Comprehensive Analysis
As of November 4, 2025, Hagerty, Inc. (HGTY) presents a complex valuation case due to its hybrid nature as both a specialty insurer and a high-growth, brand-focused membership and marketplace business. A triangulated valuation suggests the stock is currently trading above its intrinsic value, with a fair value estimate in the $8.00–$10.00 range compared to its current price of $11.29. This indicates potential downside and suggests investors should wait for a more attractive entry point.
From a multiples perspective, Hagerty's TTM P/E ratio of 30.87 is more than double the specialty insurance industry average of approximately 14x-17x. While the company's strong revenue growth and high return on equity warrant a premium, the current multiple is rich. Applying a more generous 22x multiple to its TTM EPS of $0.36 would imply a fair value of only $7.92. This method indicates the stock is overvalued compared to its peers based on current earnings power, with high growth expectations already baked into the price.
An analysis of its cash flow generation further supports this conclusion.
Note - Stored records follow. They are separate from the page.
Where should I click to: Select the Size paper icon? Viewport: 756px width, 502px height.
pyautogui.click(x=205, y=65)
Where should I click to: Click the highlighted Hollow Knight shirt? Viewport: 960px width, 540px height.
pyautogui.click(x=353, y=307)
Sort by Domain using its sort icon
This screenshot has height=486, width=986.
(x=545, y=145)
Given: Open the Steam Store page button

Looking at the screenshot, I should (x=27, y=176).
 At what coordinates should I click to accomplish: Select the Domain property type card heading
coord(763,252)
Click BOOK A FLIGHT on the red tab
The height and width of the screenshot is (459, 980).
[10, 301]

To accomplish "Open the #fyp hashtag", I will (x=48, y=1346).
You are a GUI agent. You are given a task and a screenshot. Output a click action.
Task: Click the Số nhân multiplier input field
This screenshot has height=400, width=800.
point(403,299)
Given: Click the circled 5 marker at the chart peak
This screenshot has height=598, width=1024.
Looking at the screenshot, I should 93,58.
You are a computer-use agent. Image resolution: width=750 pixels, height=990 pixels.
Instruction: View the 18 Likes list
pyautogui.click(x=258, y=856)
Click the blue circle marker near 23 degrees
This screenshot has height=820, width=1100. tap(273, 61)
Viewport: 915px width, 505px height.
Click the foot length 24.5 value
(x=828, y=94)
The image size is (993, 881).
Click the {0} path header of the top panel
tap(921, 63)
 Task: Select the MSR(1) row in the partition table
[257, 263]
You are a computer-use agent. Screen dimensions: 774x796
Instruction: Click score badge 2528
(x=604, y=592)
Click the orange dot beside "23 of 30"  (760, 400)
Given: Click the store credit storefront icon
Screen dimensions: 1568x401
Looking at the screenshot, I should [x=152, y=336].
Hagerty's trailing-twelve-month free cash flow (FCF) yield is 4.03%, equivalent to a high 25x P/FCF multiple. A more appropriate required return for a company with Hagerty's risk profile might be in the 6-7% range. Applying a 6.5% yield to its FCF suggests an enterprise value significantly below its current level, again pointing to overvaluation. The asset-based approach reveals the market's perception most starkly. Hagerty's Price-to-Tangible-Book-Value (P/TBV) ratio is an astronomical 424.02x, a near-total disconnect from its tangible asset value. The market is clearly assigning immense value to intangible assets like its brand and membership model, which is a core part of Hagerty's story but also a significant risk from a traditional insurance perspective.
In summary, a triangulation of valuation methods points toward a fair value range of $8.00–$10.00. The multiples and cash flow approaches are weighted most heavily, as they account for the company's strong growth and profitability. The asset-based method serves as a cautionary flag about the lack of tangible asset backing for the current stock price. Therefore, at $11.29, the stock appears overvalued.